:: STUDY MATERIAL ::
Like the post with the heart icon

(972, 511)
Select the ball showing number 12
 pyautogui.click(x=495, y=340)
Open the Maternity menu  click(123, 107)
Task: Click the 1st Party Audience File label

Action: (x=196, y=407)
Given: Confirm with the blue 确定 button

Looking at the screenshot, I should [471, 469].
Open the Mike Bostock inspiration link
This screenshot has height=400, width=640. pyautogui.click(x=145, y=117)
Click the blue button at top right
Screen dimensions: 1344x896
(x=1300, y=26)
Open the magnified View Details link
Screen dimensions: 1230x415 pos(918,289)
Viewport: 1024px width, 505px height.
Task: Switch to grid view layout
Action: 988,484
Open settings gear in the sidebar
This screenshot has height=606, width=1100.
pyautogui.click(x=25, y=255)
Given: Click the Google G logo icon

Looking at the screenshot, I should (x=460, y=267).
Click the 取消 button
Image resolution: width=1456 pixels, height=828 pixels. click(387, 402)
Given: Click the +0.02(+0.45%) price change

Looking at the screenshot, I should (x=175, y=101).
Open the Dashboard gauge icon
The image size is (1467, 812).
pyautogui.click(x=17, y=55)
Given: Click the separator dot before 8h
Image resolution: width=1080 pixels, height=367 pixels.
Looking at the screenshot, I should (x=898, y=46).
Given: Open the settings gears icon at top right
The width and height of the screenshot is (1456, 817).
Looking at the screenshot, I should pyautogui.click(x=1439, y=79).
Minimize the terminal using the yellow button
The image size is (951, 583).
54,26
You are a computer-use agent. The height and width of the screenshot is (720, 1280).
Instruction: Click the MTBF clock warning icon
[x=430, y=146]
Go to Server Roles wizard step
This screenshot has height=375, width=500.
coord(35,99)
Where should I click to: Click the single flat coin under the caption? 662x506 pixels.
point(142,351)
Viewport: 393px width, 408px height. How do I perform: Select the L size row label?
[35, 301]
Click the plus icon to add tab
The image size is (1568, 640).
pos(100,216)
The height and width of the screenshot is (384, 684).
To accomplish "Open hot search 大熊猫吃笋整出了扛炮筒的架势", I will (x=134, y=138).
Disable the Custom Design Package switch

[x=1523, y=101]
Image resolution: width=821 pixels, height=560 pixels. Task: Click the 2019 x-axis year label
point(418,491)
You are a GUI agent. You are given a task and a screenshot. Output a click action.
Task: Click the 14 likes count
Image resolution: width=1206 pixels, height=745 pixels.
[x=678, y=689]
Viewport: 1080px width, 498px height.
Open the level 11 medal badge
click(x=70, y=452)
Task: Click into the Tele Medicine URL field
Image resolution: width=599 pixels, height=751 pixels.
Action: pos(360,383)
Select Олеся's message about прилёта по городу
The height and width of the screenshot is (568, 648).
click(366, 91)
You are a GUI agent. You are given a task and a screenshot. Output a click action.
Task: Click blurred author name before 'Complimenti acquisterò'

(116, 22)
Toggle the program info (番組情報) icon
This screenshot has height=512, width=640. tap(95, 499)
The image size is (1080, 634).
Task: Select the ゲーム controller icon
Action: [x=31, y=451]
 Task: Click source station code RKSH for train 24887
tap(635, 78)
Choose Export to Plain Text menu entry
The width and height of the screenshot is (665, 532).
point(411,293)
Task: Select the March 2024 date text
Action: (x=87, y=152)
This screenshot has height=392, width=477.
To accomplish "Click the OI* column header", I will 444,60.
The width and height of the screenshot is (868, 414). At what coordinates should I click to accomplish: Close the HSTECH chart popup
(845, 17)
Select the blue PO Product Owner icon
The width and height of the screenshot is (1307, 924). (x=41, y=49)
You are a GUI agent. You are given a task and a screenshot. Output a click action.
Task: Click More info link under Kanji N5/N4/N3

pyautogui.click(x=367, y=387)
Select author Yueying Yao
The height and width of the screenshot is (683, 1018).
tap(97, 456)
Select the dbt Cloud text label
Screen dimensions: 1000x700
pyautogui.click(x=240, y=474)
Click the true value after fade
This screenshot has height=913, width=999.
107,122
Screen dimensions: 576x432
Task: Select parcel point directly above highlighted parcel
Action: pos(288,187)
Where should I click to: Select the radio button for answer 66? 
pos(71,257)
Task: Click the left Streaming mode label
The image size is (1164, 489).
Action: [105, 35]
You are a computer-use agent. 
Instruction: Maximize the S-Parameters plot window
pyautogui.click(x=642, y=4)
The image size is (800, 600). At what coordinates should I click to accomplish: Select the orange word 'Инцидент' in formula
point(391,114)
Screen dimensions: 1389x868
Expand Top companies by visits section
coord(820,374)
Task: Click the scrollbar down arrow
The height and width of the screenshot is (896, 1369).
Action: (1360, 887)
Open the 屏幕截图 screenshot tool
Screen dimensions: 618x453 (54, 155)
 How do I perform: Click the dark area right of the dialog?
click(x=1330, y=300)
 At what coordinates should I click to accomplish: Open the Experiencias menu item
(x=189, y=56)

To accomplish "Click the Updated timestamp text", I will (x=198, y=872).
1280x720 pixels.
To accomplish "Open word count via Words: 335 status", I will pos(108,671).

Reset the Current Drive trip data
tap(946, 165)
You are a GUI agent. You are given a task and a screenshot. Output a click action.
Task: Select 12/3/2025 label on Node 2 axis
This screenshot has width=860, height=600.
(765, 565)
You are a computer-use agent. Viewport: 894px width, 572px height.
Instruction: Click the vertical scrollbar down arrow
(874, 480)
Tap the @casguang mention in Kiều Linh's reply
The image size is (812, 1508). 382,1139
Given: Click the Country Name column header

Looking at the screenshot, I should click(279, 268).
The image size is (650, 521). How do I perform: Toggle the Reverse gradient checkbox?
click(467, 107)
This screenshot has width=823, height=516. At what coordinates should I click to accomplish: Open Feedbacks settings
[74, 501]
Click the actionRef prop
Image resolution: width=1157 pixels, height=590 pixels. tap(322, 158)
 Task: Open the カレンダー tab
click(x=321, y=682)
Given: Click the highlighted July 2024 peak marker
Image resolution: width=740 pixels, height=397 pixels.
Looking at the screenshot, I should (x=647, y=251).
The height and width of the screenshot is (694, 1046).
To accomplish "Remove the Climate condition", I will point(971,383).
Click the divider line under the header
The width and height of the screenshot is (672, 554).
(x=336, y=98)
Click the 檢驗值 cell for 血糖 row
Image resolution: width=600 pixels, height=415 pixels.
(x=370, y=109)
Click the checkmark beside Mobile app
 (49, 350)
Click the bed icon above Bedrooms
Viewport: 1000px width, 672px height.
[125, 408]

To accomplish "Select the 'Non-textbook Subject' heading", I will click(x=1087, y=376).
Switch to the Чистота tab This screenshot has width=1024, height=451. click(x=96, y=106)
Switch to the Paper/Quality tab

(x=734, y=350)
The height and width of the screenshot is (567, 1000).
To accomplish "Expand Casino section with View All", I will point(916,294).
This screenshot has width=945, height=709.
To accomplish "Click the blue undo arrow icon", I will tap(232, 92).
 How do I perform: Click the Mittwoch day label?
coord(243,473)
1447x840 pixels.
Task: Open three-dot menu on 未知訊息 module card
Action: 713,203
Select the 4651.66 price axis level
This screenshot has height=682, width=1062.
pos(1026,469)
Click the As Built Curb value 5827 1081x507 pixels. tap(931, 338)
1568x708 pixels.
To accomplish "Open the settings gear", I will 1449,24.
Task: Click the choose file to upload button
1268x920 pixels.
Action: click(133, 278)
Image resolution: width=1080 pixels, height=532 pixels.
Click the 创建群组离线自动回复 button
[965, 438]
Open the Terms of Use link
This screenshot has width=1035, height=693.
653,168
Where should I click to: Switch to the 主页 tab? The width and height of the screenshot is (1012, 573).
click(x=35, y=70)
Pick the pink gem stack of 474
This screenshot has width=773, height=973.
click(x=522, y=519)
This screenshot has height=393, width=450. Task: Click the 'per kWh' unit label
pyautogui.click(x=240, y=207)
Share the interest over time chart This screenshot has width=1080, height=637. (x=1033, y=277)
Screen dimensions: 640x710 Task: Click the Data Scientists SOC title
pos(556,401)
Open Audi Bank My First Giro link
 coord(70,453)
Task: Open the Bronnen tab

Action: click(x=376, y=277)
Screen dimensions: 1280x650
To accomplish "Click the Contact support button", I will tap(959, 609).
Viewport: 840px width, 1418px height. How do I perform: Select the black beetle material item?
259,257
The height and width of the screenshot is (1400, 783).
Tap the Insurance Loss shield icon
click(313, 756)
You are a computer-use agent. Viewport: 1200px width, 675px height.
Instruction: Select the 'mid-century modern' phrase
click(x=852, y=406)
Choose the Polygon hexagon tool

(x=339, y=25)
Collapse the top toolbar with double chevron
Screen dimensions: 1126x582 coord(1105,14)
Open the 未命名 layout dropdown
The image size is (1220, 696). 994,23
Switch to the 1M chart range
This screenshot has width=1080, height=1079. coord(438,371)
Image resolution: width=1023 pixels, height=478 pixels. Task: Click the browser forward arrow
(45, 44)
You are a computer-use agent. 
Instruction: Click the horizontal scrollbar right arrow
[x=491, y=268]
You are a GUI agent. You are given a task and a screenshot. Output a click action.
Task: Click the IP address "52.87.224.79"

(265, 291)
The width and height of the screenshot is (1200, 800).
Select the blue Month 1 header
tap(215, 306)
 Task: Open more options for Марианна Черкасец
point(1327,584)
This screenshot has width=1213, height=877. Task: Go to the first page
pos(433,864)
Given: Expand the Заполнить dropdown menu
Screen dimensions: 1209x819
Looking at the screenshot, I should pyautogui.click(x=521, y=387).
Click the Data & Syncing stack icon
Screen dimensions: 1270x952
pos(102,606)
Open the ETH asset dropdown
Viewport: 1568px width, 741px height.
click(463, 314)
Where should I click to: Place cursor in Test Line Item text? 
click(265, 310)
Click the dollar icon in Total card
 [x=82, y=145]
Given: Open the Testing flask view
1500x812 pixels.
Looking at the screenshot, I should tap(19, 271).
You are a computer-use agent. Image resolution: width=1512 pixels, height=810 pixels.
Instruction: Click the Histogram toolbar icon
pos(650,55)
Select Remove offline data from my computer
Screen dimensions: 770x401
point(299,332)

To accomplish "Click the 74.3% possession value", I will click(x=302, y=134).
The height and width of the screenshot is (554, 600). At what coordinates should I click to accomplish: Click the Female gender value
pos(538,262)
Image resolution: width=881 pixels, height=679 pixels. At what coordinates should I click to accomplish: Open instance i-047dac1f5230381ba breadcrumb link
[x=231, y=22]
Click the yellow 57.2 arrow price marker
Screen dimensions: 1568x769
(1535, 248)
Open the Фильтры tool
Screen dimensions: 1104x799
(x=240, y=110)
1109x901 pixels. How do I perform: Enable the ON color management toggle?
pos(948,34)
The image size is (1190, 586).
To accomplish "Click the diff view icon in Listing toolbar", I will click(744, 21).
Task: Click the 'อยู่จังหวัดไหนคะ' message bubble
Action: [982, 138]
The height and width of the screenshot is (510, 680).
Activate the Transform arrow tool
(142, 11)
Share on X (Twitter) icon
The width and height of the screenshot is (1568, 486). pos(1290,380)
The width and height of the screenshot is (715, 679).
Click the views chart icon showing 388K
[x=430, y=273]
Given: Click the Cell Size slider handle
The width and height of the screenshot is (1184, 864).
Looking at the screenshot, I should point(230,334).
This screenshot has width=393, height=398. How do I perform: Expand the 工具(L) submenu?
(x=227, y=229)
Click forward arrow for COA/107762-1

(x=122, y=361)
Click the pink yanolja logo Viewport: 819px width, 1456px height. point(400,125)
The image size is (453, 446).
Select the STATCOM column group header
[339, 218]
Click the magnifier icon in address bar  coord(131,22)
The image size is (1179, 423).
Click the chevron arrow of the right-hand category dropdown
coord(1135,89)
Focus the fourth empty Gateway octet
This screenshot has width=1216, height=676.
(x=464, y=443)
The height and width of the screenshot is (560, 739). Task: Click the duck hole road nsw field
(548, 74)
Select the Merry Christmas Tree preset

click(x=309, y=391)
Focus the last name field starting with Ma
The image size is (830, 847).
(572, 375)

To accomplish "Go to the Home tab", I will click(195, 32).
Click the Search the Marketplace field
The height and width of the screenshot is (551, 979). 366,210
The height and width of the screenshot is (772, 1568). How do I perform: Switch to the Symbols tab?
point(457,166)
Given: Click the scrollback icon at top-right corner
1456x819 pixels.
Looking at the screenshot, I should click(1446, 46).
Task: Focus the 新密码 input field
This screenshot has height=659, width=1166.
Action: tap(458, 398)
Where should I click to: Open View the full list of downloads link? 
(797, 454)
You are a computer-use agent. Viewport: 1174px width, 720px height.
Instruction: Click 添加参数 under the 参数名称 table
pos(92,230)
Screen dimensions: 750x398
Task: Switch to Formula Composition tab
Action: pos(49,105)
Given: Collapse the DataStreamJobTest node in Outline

:: PROBLEM STATEMENT ::
Search the records for the word "Focus" and copy every line where it occurs.

:: ANSWER FOR THE TASK ::
Focus the fourth empty Gateway octet
Focus the last name field starting with Ma
Task: Focus the 新密码 input field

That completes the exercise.